Ce test peut se pratiquer sur la piste du complexe sportif de votre ville ou sur un tronçon plat et dégagé. Évitez de le réaliser dans les semaines de fatigue accumulée ou en pleine canicule.
Les trois types de séances pour progresser au seuil
Les répétitions au seuil courtes
Il s'agit de répéter des efforts de 8 à 12 minutes à votre allure seuil, avec des périodes de récupération active d'environ 3 minutes entre chaque répétition. Un format typique pour un coureur intermédiaire : 4 x 10 minutes avec 3 minutes de jogging léger. Ce travail enseigne à votre organisme à tolérer et recycler l'acide lactique plus efficacement.
L'intensité ressentie doit être qualifiée d'inconfortable mais soutenable — jamais au bord de l'explosion.
La course tempo
La course tempo est la méthode la plus classique. Elle consiste à courir de 20 à 40 minutes en continu à votre allure seuil, sans interruption. C'est une séance exigeante mentalement, mais redoutablement efficace pour élever le plafond lactique sur la durée.
Pour les coureurs qui préparent le Marathon de Marrakech, intégrer une séance tempo hebdomadaire à partir de 10 semaines avant la course est une stratégie cohérente et éprouvée.
Le progressif à seuil
Moins connu, le progressif consiste à partir sous le seuil et à augmenter progressivement l'allure pour finir légèrement au-dessus. Cette variante développe une conscience fine de vos sensations et améliore la gestion d'allure en compétition — une compétence cruciale pour éviter la classique explosion au 30e kilomètre d'un marathon.
Combien de fois par semaine et comment intégrer ces séances ?
La question du dosage est essentielle. Une à deux séances au seuil par semaine est une fréquence adaptée pour la majorité des coureurs amateurs s'entraînant quatre à cinq fois par semaine. Au-delà, le risque de surmenage augmente nettement.
Le principe de polarisation recommande de ne pas concentrer trop d'entraînement dans la zone d'intensité modérée. En d'autres termes : vos séances faciles doivent rester vraiment faciles, et vos séances au seuil doivent être ciblées et courtes. L'erreur courante consiste à transformer toutes ses sorties en efforts moyennement intenses — ce qui fatigue sans produire les adaptations recherchées.
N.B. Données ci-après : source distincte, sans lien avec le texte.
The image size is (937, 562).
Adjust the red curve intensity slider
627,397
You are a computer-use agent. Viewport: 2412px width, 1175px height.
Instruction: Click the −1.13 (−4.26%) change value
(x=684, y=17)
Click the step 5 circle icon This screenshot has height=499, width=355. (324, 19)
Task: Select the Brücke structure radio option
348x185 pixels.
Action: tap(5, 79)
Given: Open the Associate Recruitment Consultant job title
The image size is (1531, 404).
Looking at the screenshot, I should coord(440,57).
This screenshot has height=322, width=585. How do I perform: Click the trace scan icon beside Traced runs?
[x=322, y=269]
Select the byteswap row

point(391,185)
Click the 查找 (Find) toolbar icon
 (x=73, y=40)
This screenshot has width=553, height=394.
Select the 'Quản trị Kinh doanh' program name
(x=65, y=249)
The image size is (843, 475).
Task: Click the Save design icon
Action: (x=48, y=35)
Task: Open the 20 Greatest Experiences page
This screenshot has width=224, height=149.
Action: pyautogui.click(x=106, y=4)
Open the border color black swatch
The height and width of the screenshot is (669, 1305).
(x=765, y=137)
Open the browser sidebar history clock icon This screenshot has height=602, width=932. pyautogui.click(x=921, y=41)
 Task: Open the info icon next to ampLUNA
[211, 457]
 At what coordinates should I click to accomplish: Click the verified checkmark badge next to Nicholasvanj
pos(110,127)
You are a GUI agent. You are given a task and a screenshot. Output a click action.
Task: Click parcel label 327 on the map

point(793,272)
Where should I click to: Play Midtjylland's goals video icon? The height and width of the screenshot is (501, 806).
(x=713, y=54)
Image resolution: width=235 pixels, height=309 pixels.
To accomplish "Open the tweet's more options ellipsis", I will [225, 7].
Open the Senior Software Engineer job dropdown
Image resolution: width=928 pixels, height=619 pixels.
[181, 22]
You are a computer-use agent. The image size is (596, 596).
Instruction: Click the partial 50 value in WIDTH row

- Lundi : récupération ou repos
- Mardi : séance tempo ou répétitions au seuil
- Mercredi : sortie facile longue
- Jeudi : séance qualité (vitesse ou côtes)
- Vendredi : repos ou mobilité
- Samedi : sortie longue lente
- Dimanche : récupération active
Adaptez ce modèle à votre réalité : si vous courez trois fois par semaine, une seule séance au seuil suffit largement.
Les erreurs à éviter absolument
La première erreur, et la plus répandue, est de courir trop vite lors des séances au seuil. Dépasser son seuil lors de ces séances ne décuple pas les bénéfices — cela détourne simplement l'adaptation vers la filière anaérobie et augmente la fatigue sans cibler le bon système. Rester précis dans l'intensité est non négociable.
La deuxième erreur est de négliger la récupération. Les adaptations au seuil lactique se produisent lors du repos, pas pendant l'effort. Dormir suffisamment, s'alimenter correctement après la séance et respecter les jours légers sont aussi importants que la qualité de l'entraînement lui-même.
Enfin, méfiez-vous de la constance mal comprise : si vous répétez les mêmes séances au même rythme pendant des mois, votre corps s'adapte et la progression stagne. Variez les formats, augmentez progressivement les volumes ou les durées toutes les trois à quatre semaines, puis accordez-vous une semaine allégée.
Conclusion
Le seuil lactique n'est pas réservé aux élites ni aux athlètes équipés de capteurs sophistiqués. Avec quelques repères simples — votre souffle, vos sensations, une montre basique — vous pouvez dès cette semaine transformer vos entraînements et franchir un palier de progression réel. Intégrez une séance ciblée par semaine, respectez vos allures, et observez dans les quatre à six semaines suivantes comment vos courses de référence évoluent. Le seuil que vous redoutiez devient alors votre terrain de jeu.